The problem asks us to prove a vector identity. We begin by analyzing the left-hand side (LHS) of the identity, which is $$(\mathbf{a} \times \mathbf{b}) \cdot(\mathbf{c} \times \mathbf{d})$$. We can use the scalar triple product identity, which states that $$(\mathbf{u} \times \mathbf{v}) \cdot \mathbf{w} = \mathbf{u} \cdot (\mathbf{v} \times \mathbf{w})$$. By letting $$\mathbf{u} = \mathbf{a}$$, $$\mathbf{v} = \mathbf{b}$$, and $$\mathbf{w} = (\mathbf{c} \times \mathbf{d})$$, we can rewrite the LHS.

$$(\mathbf{a} \times \mathbf{b}) \cdot(\mathbf{c} \times \mathbf{d}) = \mathbf{a} \cdot (\mathbf{b} \times (\mathbf{c} \times \mathbf{d}))$$

**step2 Apply the Vector Triple Product Identity**

Next, we need to simplify the term inside the parenthesis, which is a vector triple product: $$\mathbf{b} \times (\mathbf{c} \times \mathbf{d})$$. The vector triple product identity states that for any three vectors $$\mathbf{p}$$, $$\mathbf{q}$$, and $$\mathbf{r}$$, the identity is $$\mathbf{p} \times (\mathbf{q} \times \mathbf{r}) = (\mathbf{p} \cdot \mathbf{r})\mathbf{q} - (\mathbf{p} \cdot \mathbf{q})\mathbf{r}$$. We apply this identity by setting $$\mathbf{p} = \mathbf{b}$$, $$\mathbf{q} = \mathbf{c}$$, and $$\mathbf{r} = \mathbf{d}$$.

$$\mathbf{b} \times (\mathbf{c} \times \mathbf{d}) = (\mathbf{b} \cdot \mathbf{d})\mathbf{c} - (\mathbf{b} \cdot \mathbf{c})\mathbf{d}$$

**step3 Substitute and Simplify the Left-Hand Side**

Now we substitute the result from Step 2 back into the expression from Step 1. Then, we use the distributive property of the dot product and the fact that scalar multiples can be factored out of a dot product.
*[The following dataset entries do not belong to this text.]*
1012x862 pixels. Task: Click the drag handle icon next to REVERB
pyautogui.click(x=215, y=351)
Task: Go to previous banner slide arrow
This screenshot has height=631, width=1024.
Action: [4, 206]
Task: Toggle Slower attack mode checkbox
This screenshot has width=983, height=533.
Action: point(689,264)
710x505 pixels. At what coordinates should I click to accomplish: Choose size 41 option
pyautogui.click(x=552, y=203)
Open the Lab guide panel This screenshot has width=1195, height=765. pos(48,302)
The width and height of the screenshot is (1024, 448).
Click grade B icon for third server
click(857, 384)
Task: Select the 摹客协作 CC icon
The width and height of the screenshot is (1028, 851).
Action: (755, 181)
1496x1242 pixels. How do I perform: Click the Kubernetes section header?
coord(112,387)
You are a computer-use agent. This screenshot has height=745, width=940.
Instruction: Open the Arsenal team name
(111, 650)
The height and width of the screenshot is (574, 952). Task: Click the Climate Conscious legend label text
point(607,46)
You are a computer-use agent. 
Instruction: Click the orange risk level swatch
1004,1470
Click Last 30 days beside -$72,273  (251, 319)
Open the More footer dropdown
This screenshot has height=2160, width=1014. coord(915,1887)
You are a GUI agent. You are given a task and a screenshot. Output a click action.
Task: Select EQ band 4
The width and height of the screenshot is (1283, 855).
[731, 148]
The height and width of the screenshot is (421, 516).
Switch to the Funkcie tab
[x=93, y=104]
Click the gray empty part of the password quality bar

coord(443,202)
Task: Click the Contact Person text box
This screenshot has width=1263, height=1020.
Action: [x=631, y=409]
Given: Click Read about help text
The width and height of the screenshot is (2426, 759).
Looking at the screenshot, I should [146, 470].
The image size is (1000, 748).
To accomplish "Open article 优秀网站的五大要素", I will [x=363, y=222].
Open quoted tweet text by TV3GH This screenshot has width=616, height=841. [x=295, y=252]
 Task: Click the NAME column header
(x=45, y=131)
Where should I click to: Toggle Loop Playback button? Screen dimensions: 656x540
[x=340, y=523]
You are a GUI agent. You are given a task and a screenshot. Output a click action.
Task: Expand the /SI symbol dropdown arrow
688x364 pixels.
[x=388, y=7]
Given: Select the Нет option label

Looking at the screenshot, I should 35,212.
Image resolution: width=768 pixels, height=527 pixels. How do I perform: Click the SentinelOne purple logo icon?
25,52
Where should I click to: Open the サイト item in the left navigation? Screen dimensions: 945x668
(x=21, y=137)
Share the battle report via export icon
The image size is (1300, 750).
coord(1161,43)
This will give us the simplified form of the LHS.

$$\mathbf{a} \cdot [(\mathbf{b} \cdot \mathbf{d})\mathbf{c} - (\mathbf{b} \cdot \mathbf{c})\mathbf{d}]$$

Applying the distributive property:

$$\mathbf{a} \cdot ((\mathbf{b} \cdot \mathbf{d})\mathbf{c}) - \mathbf{a} \cdot ((\mathbf{b} \cdot \mathbf{c})\mathbf{d})$$

Factoring out the scalar dot products $$(\mathbf{b} \cdot \mathbf{d})$$ and $$(\mathbf{b} \cdot \mathbf{c})$$:

$$(\mathbf{b} \cdot \mathbf{d})(\mathbf{a} \cdot \mathbf{c}) - (\mathbf{b} \cdot \mathbf{c})(\mathbf{a} \cdot \mathbf{d})$$

**step4 Expand the Right-Hand Side Determinant**

Now, let's analyze the right-hand side (RHS) of the identity, which is a 2x2 determinant. The determinant of a 2x2 matrix $$\begin{pmatrix} p & q \\ r & s \end{pmatrix}$$ is calculated as $$ps - qr$$. We apply this rule to the given determinant.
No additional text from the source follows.